Sheila Machado - Jornal do Brasil

Com a justificativa de estarem preocupados com a instabilidade política de Bolívia, Venezuela e Equador, os Estados Unidos elegeram o Paraguai seu novo aliado estratégico na América do Sul. Soldados americanos estão na região do Chaco, com uma missão denominada humanitária, com destacamento de médicos militares e treinamento de policiais e militares paraguaios. Na teoria, a operação acaba no fim do ano que vem. Mas a ampliação da base de Mariscal Estigarribia, onde estão instalados, sugere que as tropas vão permanecer por mais tempo. À primeira vista, pode parecer que a principal preocupação de Washington é vigiar a Tríplice Fronteira, de onde acredita que partiriam financiamento para ações terroristas, ou ficar de olho no líder venezuelano Hugo Chávez. Mas para analistas consultados pelo JB, a aproximação entre os dois países tem um objetivo mais amplo: fazer do Paraguai a voz dos EUA no Mercosul, capaz de aproveitar espaços deixados por eventuais desavenças entre os principais integrantes do bloco.

- A Casa Branca iniciou uma nova política estratégica, pois não tem nenhum outro aliado no Cone Sul, países são em sua maioria críticos a Washington. A escolha por Assunção não é surpresa. O Paraguai é mais aberto aos americanos, tanto a elite quanto a maioria da população. São mais influenciáveis do que na Argentina, por exemplo - explica Marta Lagos, diretora do instituto de análise política sul-americana Latinobarómetro.

Um dos motivos, aponta a cientista política paraguaia Milda Rivarola, é a personalidade da administração de Nicanor Duarte, ''na contramão das tendências social-democratas dos demais membros do Mercosul: Argentina, Brasil e Uruguai''.

- Além disso, há a debilidade da política externa, suscetível a alinhar-se com uma potência exterior em troca de promessas de abertura de mercado a o que quer que seja. Dessa vez, a negociação é da entrada de produtos têxteis paraguaios na Flórida - conta.

Para Washington, afirma Lagos, conseguir ter representação de seus interesses dentro do Cone Sul pode significar a manutenção da hegemonia mundial, pelo menos econômica, a longo prazo:

- Os EUA estão preocupados com o papel que a China pode ter no Mercosul. Os chineses são um poder econômico que cresce a cada dia e voltam suas atenções para a América do Sul. Os americanos temem perder influência na região. Ou pior, serem dominados por Pequim que, com mais aliados, teria mais poder político e de barganha.

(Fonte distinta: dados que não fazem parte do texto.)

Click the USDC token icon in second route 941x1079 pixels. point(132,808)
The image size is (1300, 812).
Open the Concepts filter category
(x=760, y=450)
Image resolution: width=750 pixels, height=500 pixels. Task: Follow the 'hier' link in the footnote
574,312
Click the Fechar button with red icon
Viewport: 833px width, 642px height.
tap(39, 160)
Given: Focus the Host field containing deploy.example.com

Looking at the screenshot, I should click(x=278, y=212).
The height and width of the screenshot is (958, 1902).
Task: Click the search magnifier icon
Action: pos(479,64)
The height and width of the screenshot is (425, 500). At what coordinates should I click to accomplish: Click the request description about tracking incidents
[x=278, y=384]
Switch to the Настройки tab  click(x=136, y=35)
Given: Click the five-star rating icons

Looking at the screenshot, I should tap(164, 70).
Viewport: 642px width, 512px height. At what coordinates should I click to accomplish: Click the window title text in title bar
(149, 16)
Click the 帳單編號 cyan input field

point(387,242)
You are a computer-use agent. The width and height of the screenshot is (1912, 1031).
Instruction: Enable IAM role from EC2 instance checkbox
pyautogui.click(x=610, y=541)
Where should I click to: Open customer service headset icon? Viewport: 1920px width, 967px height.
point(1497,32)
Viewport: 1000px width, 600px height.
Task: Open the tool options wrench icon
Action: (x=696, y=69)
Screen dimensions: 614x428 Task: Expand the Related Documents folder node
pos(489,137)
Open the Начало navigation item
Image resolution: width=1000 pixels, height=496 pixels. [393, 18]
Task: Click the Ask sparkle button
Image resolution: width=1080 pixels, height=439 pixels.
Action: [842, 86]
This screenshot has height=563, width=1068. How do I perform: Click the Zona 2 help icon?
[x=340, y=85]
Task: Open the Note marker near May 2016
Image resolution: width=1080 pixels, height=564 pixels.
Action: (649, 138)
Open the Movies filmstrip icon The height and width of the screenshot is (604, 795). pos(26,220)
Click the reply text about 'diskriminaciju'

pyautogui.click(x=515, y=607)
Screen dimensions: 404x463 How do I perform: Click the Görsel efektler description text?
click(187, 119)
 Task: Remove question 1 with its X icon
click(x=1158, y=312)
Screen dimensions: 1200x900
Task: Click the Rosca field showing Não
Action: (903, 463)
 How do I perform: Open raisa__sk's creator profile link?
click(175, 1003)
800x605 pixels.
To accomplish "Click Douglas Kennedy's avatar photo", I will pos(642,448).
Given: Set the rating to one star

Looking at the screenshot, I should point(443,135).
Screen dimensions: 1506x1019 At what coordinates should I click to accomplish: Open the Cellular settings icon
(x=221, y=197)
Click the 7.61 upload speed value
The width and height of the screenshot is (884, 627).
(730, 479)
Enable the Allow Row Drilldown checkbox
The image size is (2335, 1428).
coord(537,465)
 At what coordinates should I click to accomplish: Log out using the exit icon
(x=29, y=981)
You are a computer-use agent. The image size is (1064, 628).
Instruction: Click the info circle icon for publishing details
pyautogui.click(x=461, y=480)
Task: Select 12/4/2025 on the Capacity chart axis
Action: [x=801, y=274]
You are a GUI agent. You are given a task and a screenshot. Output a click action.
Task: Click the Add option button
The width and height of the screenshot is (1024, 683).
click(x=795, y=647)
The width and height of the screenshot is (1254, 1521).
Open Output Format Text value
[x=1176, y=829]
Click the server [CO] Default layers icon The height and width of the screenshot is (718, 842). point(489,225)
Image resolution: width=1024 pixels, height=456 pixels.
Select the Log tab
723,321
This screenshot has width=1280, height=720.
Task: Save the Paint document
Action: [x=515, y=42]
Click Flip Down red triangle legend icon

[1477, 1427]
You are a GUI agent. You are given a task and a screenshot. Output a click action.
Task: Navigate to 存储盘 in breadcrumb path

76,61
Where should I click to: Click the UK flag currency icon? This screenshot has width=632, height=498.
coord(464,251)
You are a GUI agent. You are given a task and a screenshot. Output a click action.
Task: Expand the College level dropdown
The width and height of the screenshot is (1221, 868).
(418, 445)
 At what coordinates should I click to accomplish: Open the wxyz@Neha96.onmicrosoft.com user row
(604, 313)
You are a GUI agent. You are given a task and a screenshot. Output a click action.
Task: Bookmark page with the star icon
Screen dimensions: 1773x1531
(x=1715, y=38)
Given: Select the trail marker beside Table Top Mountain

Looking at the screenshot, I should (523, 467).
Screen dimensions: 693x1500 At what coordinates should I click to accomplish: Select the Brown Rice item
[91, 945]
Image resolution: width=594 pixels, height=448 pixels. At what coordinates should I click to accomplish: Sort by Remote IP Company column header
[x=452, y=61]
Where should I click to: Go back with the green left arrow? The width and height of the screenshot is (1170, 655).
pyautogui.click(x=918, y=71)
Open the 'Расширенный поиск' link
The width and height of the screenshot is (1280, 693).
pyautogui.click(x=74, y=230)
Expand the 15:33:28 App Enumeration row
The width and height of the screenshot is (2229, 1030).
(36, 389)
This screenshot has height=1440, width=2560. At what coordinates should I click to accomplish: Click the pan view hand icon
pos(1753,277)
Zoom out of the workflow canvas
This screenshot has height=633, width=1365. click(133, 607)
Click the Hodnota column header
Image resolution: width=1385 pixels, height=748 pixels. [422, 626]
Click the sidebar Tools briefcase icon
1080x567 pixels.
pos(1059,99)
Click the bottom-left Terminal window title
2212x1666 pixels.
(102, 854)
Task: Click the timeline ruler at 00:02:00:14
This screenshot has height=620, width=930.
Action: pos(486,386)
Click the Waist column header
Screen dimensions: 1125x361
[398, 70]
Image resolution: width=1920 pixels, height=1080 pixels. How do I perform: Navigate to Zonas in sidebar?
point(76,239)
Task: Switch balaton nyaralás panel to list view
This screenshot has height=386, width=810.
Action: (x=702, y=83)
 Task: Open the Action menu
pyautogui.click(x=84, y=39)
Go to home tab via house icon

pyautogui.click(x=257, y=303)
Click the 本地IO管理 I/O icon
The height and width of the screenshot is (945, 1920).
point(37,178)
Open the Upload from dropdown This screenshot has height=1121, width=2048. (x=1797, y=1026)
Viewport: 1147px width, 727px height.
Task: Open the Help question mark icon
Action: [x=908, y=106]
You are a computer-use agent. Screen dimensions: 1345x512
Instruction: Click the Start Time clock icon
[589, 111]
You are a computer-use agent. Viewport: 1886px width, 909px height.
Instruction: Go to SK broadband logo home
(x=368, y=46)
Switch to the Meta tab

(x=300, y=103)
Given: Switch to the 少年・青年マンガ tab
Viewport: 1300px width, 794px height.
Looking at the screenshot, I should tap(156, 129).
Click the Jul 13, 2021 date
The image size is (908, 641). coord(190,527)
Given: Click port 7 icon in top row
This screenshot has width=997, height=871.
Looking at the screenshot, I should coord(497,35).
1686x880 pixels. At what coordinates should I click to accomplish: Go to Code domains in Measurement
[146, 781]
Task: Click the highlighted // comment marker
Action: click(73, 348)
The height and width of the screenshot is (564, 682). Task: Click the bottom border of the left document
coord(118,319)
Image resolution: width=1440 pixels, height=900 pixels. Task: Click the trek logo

Carlos Pereyra Mele, do Centro de Estudos Estratégicos Sul-Americanos (CEES), não mede palavras ao comentar a aproximação entre EUA e Paraguai.

- É uma cacetada no Mercosul. O que Washington quer é desestabilizar um mercado que não segue suas imposições - afirma.

A questão econômica foi justamente a justificativa paraguaia para deixar Argentina e Brasil um tanto de lado e se voltar aos EUA. Em entrevista ao jornal Última Hora, de Assunção, o vice-presidente Luis Castiglioni criticou os vizinhos.

- Aqui na região só tivemos decepções. Onde está o espírito de solidariedade quando até agora seguimos suportando os impedimentos à exportação? Não necessitamos de migalhas. O Paraguai precisa e tem o direito de buscar um relacionamento digno com outras nações - disse Castiglioni, comentando a criação pelo Mercosul dos ''fundos estruturais''. - Não queremos doação de dinheiro, queremos mercado.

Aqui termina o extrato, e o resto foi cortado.